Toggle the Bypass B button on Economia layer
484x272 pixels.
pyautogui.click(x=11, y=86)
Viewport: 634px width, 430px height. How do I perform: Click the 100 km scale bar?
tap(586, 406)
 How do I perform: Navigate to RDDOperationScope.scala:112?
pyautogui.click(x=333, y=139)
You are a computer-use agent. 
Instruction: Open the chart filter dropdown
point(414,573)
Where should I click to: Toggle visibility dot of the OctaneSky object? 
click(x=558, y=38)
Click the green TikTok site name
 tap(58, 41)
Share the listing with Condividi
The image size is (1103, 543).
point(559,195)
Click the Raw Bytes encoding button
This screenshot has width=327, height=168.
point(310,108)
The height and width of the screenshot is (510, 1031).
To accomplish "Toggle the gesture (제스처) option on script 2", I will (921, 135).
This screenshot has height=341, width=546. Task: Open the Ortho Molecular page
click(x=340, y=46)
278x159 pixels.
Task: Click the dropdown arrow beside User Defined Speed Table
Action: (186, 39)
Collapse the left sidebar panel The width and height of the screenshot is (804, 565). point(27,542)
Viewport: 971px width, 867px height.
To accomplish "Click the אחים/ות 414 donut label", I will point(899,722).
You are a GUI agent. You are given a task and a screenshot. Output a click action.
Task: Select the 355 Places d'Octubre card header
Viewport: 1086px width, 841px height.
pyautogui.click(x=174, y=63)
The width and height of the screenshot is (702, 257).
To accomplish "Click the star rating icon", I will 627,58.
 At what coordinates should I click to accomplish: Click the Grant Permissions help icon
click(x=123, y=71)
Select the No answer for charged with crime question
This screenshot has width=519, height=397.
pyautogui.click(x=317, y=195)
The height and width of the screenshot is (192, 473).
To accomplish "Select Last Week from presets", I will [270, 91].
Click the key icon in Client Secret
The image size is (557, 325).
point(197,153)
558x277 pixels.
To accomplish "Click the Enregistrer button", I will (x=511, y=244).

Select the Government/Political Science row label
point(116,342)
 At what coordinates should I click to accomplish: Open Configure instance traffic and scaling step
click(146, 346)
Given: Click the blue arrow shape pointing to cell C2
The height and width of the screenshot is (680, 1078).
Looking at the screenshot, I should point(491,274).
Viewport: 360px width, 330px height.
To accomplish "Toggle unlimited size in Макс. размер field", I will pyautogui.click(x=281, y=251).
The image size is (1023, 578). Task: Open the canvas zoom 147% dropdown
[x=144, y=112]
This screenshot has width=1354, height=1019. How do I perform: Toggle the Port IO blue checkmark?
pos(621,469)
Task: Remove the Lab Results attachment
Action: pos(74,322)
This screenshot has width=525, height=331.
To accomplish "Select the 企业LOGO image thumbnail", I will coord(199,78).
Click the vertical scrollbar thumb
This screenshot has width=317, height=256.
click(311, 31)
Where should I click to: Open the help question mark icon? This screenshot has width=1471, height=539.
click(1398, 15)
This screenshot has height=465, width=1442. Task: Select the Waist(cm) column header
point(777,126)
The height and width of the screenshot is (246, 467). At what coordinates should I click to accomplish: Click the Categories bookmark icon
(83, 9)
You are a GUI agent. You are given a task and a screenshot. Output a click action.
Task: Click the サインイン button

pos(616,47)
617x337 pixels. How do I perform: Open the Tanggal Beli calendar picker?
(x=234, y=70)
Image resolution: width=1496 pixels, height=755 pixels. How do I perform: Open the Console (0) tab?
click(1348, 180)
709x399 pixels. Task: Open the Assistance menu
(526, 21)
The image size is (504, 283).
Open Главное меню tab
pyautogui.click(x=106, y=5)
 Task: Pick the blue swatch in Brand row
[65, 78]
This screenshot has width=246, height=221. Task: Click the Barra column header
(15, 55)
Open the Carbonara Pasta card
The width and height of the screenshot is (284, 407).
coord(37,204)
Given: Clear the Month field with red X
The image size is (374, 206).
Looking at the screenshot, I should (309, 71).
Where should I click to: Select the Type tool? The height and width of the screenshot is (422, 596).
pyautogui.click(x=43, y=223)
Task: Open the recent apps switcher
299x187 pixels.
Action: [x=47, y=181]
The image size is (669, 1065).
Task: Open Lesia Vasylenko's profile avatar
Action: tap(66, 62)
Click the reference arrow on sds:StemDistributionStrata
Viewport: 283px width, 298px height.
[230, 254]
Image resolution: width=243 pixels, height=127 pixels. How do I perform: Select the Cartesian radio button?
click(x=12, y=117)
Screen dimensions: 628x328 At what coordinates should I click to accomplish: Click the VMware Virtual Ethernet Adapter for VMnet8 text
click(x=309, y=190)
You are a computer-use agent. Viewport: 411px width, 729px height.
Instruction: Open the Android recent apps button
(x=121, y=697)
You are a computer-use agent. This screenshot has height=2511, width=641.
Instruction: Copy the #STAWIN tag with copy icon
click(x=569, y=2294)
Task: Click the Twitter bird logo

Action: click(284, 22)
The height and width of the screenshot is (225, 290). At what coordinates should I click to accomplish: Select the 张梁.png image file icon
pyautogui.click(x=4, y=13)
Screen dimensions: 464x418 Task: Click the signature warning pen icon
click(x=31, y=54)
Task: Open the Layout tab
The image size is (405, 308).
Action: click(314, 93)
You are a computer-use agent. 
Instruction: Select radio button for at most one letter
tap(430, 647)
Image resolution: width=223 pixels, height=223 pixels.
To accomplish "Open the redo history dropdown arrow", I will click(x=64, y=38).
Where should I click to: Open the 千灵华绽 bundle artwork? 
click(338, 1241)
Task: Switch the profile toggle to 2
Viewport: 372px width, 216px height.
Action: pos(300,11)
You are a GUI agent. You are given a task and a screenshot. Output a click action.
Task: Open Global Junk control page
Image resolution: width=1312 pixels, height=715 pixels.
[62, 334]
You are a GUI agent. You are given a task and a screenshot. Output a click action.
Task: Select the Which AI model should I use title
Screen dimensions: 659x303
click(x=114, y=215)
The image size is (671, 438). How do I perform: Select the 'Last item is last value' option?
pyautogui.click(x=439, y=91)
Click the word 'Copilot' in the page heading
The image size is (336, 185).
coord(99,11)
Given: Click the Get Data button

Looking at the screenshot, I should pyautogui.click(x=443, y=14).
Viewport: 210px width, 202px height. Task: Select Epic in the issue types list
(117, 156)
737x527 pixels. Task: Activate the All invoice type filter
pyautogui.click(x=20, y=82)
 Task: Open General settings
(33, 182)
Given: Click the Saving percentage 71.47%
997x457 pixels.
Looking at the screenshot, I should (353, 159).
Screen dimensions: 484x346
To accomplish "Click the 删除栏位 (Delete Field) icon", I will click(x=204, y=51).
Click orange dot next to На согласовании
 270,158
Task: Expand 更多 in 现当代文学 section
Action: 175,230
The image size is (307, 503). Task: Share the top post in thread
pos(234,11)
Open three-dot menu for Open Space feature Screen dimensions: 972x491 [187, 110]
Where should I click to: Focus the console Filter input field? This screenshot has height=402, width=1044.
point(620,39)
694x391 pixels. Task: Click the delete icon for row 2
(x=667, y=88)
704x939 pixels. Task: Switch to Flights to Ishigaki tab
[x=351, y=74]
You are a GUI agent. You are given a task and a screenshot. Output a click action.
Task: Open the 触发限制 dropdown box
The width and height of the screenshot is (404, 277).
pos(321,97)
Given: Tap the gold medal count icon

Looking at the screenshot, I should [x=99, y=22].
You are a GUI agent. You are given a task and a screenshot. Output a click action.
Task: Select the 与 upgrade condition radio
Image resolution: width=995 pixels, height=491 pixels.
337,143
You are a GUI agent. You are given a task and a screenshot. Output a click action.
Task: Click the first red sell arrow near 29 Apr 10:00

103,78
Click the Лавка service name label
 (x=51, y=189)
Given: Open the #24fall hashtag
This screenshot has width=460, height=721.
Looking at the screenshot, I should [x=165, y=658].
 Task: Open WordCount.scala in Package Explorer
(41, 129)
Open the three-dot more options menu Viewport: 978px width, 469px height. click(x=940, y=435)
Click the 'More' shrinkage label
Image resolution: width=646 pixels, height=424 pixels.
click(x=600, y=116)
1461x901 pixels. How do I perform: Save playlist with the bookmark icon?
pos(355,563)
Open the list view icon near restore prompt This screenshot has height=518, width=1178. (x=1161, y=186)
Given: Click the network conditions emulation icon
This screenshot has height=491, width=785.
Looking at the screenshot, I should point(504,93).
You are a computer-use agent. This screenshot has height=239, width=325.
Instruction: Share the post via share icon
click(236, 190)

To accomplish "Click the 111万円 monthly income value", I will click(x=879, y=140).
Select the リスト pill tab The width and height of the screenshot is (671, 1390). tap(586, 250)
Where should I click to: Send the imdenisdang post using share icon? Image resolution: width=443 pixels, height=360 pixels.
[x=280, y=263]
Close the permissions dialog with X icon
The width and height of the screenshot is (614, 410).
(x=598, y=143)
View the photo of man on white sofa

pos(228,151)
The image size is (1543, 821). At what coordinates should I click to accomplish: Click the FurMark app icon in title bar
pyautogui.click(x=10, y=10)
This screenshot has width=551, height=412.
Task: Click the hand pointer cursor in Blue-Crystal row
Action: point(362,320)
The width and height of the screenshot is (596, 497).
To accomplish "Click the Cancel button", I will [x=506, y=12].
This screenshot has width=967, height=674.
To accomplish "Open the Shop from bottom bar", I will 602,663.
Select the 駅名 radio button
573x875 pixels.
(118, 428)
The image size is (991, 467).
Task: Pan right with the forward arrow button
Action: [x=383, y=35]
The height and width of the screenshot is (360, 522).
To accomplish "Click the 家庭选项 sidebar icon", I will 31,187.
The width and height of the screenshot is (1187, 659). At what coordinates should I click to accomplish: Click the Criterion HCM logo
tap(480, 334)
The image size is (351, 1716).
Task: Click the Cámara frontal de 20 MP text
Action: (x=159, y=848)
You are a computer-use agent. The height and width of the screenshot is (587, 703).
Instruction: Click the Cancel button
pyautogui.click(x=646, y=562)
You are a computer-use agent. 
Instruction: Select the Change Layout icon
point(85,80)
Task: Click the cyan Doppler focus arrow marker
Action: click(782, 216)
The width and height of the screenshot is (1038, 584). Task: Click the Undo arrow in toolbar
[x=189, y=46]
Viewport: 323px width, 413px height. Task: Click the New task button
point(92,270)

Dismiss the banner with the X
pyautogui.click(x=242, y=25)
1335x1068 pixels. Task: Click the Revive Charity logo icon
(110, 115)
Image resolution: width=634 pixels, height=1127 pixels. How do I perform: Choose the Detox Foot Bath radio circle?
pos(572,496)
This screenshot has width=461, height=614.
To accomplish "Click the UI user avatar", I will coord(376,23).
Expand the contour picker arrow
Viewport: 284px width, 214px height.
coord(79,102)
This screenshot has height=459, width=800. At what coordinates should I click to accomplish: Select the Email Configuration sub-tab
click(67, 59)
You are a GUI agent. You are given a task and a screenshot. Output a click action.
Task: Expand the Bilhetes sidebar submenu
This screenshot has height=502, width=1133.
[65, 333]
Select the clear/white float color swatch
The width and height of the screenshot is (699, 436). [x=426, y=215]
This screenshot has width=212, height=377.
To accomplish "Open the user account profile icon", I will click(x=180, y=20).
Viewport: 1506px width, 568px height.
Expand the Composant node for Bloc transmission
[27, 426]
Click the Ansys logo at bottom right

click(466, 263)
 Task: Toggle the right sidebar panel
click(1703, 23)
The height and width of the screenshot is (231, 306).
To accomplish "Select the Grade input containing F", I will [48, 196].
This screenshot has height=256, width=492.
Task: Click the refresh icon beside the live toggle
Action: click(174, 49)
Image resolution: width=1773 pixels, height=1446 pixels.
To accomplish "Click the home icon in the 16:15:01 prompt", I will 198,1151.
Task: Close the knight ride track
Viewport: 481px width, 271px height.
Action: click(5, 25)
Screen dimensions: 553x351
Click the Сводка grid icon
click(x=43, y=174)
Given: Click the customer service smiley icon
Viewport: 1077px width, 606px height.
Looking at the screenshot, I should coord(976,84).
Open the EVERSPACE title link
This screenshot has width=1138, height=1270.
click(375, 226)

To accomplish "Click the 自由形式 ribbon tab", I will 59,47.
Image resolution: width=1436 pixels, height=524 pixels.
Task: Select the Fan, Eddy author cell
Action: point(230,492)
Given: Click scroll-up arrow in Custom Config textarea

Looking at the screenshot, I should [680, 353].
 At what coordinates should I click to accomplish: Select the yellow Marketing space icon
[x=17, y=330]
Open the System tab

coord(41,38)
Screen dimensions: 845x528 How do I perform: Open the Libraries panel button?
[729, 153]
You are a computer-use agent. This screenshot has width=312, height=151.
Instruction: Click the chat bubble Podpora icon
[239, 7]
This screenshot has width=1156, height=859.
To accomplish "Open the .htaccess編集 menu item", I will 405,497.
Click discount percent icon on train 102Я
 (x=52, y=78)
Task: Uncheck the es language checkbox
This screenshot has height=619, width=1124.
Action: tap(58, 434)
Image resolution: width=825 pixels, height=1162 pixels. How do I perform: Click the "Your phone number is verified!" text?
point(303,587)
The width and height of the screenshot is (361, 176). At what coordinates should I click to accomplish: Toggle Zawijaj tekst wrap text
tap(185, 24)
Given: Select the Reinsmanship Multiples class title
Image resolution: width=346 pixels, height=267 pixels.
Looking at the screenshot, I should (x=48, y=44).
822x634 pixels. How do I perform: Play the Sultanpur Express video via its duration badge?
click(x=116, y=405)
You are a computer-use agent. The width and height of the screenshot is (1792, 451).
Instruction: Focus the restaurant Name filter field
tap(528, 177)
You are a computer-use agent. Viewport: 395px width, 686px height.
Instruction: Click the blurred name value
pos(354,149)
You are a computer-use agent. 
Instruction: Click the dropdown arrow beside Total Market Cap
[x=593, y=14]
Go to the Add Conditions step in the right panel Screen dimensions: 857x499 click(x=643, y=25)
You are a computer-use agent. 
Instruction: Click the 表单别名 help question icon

#### Task objective:
Wherever the string "prompt" appears in the records above, copy the line it sits in.

#### Answer box:
Open the list view icon near restore prompt This screenshot has height=518, width=1178. (x=1161, y=186)
To accomplish "Click the home icon in the 16:15:01 prompt", I will 198,1151.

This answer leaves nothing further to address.